Plusieurs études ont prouvé que des phénomènes biologiques humains comme les naissances, les crises de santé mentale, les crises cardiaques, etc ont des corrélations avec les phases lunaires. Cependant, il y a aussi plusieurs études qui ne trouvent aucune corrélation significative entre ces phénomènes biologiques et les phases lunaires. Cela souligne l’ambiguïté et la complexité de ce sujet[10].

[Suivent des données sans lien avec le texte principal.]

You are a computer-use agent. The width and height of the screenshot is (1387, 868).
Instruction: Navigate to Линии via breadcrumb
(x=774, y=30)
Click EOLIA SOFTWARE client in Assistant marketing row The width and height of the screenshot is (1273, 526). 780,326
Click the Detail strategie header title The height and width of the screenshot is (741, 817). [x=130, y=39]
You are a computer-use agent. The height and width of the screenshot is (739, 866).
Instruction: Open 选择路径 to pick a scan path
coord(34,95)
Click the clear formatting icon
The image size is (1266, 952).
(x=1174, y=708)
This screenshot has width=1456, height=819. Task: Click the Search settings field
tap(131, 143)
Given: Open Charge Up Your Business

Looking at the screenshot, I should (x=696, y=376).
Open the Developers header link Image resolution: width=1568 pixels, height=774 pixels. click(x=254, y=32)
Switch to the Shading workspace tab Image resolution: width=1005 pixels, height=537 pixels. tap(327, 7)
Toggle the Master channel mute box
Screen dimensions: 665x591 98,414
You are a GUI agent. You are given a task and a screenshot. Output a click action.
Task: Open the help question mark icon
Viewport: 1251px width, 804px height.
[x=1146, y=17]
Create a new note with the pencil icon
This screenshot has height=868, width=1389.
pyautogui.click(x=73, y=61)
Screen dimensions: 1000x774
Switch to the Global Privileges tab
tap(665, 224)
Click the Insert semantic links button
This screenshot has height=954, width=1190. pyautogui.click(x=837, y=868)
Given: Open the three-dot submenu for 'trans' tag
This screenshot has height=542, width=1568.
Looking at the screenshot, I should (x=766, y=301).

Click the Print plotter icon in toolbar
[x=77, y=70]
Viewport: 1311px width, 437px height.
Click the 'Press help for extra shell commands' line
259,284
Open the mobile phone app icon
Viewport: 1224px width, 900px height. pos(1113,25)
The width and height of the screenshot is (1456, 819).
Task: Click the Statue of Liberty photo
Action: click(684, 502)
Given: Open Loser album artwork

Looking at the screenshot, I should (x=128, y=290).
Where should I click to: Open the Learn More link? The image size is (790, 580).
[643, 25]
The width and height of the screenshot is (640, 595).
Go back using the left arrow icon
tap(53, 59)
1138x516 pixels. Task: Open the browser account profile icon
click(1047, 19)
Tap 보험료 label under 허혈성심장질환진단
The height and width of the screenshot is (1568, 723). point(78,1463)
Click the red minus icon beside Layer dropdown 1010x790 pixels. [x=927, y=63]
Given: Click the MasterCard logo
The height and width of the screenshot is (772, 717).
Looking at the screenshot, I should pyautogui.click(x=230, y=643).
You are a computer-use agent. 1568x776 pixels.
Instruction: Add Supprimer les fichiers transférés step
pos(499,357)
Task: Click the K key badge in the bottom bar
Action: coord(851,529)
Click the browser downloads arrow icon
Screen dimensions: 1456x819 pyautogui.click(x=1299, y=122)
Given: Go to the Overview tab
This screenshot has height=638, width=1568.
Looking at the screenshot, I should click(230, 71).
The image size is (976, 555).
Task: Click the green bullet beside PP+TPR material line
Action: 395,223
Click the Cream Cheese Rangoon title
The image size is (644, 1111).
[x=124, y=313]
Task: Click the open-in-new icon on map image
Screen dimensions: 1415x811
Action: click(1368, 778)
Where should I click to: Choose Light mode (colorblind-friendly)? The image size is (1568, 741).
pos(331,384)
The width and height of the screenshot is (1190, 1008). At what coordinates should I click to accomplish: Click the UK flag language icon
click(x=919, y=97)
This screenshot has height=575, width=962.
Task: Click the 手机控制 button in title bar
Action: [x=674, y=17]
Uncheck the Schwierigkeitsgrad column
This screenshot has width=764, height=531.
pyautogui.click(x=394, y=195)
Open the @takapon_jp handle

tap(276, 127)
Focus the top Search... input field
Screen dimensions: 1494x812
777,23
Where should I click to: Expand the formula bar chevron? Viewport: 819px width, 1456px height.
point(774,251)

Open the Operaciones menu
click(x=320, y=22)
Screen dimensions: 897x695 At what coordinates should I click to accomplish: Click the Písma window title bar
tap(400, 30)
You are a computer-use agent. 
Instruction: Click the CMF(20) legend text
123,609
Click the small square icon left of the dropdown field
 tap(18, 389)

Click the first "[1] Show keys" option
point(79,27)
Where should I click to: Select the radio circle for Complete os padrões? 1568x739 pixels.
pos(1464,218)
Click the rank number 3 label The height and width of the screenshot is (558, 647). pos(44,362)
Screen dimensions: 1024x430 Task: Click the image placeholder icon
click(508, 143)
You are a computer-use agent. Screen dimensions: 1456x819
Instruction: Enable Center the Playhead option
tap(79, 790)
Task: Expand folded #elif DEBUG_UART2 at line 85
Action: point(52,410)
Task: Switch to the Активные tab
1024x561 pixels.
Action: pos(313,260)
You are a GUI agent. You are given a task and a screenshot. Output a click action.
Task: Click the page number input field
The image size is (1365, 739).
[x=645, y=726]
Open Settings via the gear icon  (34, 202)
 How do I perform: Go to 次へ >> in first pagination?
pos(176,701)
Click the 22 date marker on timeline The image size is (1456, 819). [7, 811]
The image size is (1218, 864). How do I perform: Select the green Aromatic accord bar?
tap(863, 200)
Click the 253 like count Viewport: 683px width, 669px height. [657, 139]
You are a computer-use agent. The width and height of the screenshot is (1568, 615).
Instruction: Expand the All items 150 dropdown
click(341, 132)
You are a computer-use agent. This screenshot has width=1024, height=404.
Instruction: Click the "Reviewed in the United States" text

Des études portent autour de la reproduction humaine, en particulier chez les femmes en âge de procréer, et son lien potentiel avec le cycle lunaire. Le but est de déterminer si le cycle menstruel d’environ 30 jours est influencé par la lune. Des recherches ont été menées dans des conditions contrôlées, comme l’isolement dans des grottes, pour observer si ces rythmes étaient endogènes ou influencés par des facteurs externes. Il en ressort que les rythmes circadiens et menstruels de la température corporelle sont endogènes[11]. Pourtant, une observation concernant les singes Rhesus (Macaca mulatta), une espèce qui est apparentée à l’humain au plan évolutif, montre que les singes femelles menstruent au moment de la nouvelle lune. Cela suggère, en tenant compte de la durée de la phase lutéale de 14 jours, que l'ovulation et la période la plus fertile du mois se produisent autour de la pleine lune[12]. De plus, une autre étude a observé chez 826 jeunes femmes que 28,3% d'entre elles ont leurs menstruations à la nouvelle lune, ce qui suggère qu’elles ovulent vers la pleine lune[13].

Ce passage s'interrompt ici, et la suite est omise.